Okula geldiğimizde hatırlıyorum hepimiz yanlış bir yere geldik sanmıştık. Etraf toz duman, inşaat malzemeleri bahçenin her köşesinde… Bizi hemen zemin katta karşıladılar. Güler yüzlü olunca insanın kanı hemen kaynıyor, bize de işte o samimiyetle okulu gezdirdiler. Sandalyelerini bekleyen sıraları hatırlıyorum, üst üste konmuştu hepsi, öğrencilerin gülüşlerinin yankılanacağı tozlu koridorlarda daha boya sürülmemiş duvarlar sıklıktaydı ama okulun içi orada doğacak fikirler kadar aydınlıktı. Fakat aklımıza bir soru takılmıştı: Bu okul eğitim öğretim yılına yetişebilecek miydi? Bize verilen cevabın “Yetişmezse bile yetiştirilecek.” olduğunu anımsar gibiyim. Hâlâ yapılan bir okul binasının ortasında bir aya ne olacağını tartışırken etrafınıza baktığınızda alçılı duvarların vermediği güveni, misyonu ve hedefine azim ve kararlılıkla uzanan bir cevap size yeterince veriyormuş demek. O yıl evimiz okula çok uzak ve yaşım çok küçük olduğu için kaydolamasam da zambak çiçekli mor kalkan benim içimde bir köşeye kazınmıştı.

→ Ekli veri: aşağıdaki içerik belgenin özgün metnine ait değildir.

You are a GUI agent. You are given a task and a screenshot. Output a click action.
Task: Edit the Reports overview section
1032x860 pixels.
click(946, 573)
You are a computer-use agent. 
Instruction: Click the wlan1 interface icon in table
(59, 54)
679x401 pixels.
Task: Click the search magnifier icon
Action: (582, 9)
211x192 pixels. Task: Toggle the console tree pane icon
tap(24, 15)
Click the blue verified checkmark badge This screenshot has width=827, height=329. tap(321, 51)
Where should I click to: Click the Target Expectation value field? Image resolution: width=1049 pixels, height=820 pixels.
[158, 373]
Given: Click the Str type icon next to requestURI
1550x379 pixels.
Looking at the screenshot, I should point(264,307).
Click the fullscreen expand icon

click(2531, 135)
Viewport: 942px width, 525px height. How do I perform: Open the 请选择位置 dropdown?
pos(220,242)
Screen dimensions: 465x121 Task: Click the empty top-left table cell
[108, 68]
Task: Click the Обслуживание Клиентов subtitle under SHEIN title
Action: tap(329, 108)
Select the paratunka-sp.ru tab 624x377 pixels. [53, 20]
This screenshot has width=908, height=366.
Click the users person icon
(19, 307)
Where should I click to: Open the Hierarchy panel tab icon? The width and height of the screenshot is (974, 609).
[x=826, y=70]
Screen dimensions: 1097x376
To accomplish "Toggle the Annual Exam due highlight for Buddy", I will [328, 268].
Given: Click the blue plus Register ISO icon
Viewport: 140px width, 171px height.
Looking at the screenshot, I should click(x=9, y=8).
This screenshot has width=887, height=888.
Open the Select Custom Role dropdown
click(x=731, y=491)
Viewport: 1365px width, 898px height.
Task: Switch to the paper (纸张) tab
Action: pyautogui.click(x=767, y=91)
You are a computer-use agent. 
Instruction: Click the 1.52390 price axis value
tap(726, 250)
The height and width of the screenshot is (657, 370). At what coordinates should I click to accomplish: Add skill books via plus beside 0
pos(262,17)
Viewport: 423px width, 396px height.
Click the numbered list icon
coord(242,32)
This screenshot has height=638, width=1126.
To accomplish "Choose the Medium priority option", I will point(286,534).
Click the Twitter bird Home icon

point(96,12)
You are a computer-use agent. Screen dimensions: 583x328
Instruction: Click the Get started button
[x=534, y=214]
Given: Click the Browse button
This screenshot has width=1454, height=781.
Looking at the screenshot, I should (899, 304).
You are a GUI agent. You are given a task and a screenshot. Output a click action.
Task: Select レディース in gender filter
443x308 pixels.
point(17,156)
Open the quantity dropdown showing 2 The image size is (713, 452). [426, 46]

Dört yıl geçti aradan, bu sefer de ortaokul arayışı içerisindeydik ama aklımızda kalan yer belliydi. Gittik ve okulla görüştük, dört yıl önce gördüğümüz toz bulutunun bir yuva haline geldiğini gördük. Parlak zihinlerle tomurcuklandırılmış bir geleceğe adım atmaya hazır bir aile olmuştu burası, en başında olduğu gibi. İşte böyle başladı benim mor serüvenim, ilkokuldan şimdiye.
O gün bu gündür bu ailenin bir parçası olmaktan gurur duyuyorum. Şüphesiz azimle çıkılan bu yolda sadece donanımlı ve bilgili bireyler değil, Mustafa Kemal Atatürk’ün de dediği gibi fikri hür, vicdanı hür, irfanı hür nesiller yetiştirmekte kararlı bir şekilde ilerleyerek başaracağımız ve yapacağımız sayısız hedefimiz var. Buraya ayak bastığım ilk günü toz bulutundan âdeta doğan inovatif, aydınlık ve önü daha çok açık olan bu serüvende nice on yıllar dileğiyle Beştepe!